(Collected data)
<<<<

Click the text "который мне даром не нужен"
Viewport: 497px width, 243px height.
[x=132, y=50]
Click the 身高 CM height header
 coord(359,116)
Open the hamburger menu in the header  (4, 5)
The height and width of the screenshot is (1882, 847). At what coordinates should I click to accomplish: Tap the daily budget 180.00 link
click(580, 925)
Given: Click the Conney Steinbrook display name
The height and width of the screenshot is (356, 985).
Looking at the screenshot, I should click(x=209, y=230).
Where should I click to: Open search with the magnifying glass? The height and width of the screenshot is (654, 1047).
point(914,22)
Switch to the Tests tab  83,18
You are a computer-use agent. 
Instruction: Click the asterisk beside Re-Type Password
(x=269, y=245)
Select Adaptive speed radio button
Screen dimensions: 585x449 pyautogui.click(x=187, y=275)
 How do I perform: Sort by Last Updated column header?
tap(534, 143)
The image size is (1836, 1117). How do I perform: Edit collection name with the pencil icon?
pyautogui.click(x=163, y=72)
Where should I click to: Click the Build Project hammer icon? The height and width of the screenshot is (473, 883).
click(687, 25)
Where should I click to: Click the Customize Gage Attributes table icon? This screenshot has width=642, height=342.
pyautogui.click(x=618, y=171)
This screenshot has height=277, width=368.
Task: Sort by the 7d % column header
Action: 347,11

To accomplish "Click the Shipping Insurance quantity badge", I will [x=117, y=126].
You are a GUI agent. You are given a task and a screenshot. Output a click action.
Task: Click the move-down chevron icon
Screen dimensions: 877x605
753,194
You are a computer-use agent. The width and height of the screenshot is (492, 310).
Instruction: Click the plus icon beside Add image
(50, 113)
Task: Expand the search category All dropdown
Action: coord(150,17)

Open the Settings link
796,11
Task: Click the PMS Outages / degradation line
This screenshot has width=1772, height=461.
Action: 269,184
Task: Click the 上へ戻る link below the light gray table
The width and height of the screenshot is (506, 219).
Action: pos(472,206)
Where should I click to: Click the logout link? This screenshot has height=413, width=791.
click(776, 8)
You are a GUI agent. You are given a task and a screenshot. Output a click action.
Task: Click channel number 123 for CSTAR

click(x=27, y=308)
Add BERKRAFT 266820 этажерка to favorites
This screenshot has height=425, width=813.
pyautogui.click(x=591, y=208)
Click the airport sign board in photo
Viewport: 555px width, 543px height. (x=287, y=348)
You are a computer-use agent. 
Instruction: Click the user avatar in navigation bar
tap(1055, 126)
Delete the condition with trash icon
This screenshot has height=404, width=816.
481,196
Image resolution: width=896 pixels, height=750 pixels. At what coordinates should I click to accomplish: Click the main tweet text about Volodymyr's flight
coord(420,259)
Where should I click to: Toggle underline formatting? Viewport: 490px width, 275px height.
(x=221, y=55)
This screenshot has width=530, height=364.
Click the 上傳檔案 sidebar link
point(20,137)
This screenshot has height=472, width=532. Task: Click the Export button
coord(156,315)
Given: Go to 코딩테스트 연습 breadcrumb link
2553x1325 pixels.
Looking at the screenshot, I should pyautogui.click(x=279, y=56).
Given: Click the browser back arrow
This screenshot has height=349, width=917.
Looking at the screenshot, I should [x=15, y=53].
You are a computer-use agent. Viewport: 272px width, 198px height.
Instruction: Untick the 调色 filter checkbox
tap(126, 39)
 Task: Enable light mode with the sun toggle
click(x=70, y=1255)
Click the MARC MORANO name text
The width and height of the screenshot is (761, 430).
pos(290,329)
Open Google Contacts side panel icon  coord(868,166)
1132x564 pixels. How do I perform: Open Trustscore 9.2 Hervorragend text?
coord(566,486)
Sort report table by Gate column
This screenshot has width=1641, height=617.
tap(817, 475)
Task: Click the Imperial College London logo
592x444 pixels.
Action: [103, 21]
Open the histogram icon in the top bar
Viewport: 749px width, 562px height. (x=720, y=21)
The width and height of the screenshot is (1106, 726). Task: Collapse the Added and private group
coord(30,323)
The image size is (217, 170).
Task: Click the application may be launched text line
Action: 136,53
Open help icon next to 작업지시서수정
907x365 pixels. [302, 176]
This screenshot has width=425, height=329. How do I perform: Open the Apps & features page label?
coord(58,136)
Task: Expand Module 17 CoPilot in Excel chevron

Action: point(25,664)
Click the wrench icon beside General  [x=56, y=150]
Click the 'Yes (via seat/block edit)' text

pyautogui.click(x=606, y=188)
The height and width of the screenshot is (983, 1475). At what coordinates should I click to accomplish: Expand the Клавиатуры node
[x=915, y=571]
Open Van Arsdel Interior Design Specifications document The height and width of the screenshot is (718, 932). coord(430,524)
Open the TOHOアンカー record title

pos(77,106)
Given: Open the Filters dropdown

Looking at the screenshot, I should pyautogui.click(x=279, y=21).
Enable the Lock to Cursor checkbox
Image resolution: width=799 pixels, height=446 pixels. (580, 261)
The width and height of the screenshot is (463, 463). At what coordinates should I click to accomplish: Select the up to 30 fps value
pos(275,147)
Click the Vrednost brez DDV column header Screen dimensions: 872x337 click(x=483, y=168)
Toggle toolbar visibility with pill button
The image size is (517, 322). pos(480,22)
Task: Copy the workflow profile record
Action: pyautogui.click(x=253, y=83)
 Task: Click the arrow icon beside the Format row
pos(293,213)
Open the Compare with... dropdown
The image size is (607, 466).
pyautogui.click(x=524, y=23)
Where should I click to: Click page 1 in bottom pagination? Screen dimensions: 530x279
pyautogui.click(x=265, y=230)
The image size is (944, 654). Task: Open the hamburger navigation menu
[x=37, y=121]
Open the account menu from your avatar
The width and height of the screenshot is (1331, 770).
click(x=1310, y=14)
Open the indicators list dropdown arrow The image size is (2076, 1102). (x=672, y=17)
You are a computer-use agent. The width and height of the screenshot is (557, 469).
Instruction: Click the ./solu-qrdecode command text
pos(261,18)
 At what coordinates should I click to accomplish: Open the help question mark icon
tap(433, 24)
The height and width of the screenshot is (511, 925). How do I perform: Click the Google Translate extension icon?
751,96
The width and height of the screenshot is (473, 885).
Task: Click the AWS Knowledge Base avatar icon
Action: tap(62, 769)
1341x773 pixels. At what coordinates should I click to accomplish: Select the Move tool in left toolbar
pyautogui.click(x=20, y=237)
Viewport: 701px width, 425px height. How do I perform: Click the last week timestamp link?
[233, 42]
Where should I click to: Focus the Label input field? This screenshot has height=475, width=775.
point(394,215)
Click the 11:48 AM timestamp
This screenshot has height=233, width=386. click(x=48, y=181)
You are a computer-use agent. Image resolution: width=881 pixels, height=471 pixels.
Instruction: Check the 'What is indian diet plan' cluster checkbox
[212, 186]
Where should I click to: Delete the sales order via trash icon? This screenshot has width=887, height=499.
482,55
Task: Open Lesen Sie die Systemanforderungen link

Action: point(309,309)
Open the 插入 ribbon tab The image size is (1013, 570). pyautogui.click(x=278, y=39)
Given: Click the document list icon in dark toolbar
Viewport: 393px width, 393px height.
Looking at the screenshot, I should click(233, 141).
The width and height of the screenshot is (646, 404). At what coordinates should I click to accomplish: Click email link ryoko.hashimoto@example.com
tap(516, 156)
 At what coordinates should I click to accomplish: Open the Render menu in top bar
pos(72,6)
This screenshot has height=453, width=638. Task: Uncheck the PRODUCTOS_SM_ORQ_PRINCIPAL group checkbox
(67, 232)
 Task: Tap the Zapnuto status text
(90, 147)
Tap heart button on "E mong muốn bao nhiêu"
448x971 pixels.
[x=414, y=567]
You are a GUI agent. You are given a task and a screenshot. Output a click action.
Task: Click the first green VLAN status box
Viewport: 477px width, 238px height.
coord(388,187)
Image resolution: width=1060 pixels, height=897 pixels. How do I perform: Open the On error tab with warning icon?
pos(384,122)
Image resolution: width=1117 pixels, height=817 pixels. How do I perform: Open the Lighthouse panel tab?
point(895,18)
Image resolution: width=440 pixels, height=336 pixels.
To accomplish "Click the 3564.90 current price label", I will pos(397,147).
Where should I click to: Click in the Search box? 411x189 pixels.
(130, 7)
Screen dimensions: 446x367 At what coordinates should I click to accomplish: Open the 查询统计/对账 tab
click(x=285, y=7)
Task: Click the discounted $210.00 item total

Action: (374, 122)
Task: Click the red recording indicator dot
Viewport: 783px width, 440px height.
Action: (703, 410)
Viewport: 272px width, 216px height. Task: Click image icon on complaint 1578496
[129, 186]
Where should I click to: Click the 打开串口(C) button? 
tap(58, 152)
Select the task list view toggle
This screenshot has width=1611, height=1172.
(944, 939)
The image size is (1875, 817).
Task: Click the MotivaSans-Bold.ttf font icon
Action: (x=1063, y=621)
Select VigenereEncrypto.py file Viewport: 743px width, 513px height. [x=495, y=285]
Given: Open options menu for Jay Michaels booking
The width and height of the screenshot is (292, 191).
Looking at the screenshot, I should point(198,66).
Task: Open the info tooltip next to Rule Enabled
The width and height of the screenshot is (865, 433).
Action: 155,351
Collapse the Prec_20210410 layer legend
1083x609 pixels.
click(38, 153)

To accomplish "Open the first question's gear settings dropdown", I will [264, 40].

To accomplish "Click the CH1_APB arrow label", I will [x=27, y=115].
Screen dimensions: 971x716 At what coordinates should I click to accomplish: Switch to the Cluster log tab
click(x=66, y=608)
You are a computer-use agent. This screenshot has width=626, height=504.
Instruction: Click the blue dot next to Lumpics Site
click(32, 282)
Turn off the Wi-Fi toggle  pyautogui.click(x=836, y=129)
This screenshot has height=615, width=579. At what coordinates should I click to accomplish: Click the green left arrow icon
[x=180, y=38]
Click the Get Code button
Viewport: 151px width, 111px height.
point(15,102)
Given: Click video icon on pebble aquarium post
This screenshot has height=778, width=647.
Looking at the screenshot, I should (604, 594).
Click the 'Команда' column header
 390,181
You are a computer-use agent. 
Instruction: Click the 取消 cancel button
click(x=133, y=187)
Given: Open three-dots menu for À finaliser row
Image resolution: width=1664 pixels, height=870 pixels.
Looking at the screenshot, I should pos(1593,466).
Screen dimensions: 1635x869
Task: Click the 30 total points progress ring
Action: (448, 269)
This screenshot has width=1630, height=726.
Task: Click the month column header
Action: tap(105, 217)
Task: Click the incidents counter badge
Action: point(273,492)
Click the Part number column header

>>>>

> [Your objective]: Reproduce the lines of the listing from the one containing "Where should I click to: Click in" through the one containing "Action: (374, 122)", replacing "Search box" with "search field" and leaving everything else untouched.

> [Result for this exercise]:
Where should I click to: Click in the search field? 411x189 pixels.
(130, 7)
Screen dimensions: 446x367 At what coordinates should I click to accomplish: Open the 查询统计/对账 tab
click(x=285, y=7)
Task: Click the discounted $210.00 item total

Action: (374, 122)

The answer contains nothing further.